## Goal
Copy out the listing from the line containing "This screenshot has height=280, width=373." through the line containing "tap(11, 22)", both included, keeping every request line. Multiply each coordinate in the answers by 1.8 and round it to a whole number, with halves rounding up.

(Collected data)
━━━
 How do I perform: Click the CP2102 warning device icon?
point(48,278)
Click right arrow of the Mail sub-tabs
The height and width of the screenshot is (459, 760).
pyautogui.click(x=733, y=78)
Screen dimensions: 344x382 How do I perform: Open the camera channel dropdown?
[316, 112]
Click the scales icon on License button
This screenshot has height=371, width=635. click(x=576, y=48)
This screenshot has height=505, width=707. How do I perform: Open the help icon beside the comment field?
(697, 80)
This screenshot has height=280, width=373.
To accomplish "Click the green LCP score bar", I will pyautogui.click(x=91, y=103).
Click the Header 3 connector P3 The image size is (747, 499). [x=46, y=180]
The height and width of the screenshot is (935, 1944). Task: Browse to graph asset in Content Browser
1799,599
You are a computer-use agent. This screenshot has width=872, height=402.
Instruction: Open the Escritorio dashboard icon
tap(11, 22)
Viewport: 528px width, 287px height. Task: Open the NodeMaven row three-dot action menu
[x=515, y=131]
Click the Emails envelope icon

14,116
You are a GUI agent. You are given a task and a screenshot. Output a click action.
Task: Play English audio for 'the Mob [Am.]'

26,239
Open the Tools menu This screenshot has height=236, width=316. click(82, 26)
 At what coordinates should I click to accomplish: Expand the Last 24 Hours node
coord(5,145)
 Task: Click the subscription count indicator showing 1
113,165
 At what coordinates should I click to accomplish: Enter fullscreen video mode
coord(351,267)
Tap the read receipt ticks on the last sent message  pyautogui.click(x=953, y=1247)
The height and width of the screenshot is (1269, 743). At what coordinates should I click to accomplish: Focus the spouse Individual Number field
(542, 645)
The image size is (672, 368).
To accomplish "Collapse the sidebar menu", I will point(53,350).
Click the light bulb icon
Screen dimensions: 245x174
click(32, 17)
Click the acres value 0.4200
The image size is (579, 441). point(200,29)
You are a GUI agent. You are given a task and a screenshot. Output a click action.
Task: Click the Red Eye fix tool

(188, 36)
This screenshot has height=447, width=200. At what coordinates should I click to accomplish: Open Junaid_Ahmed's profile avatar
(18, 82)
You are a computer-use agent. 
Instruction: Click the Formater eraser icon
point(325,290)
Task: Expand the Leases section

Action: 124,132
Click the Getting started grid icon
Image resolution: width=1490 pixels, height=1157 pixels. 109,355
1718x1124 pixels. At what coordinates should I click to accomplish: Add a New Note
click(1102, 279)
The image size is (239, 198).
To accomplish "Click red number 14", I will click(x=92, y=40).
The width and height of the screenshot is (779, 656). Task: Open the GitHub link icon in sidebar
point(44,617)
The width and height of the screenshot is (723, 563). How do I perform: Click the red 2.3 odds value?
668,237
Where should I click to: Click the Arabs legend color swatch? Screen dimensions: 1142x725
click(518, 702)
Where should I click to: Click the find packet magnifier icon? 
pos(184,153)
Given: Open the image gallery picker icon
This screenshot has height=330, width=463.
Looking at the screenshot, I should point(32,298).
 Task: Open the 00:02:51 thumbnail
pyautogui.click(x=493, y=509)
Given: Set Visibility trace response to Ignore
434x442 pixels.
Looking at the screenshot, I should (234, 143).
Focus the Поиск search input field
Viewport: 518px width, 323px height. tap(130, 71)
━━━
## Task result
This screenshot has height=280, width=373.
To accomplish "Click the green LCP score bar", I will pyautogui.click(x=164, y=185).
Click the Header 3 connector P3 The image size is (747, 499). [x=83, y=324]
The height and width of the screenshot is (935, 1944). Task: Browse to graph asset in Content Browser
3238,1078
You are a computer-use agent. This screenshot has width=872, height=402.
Instruction: Open the Escritorio dashboard icon
tap(20, 40)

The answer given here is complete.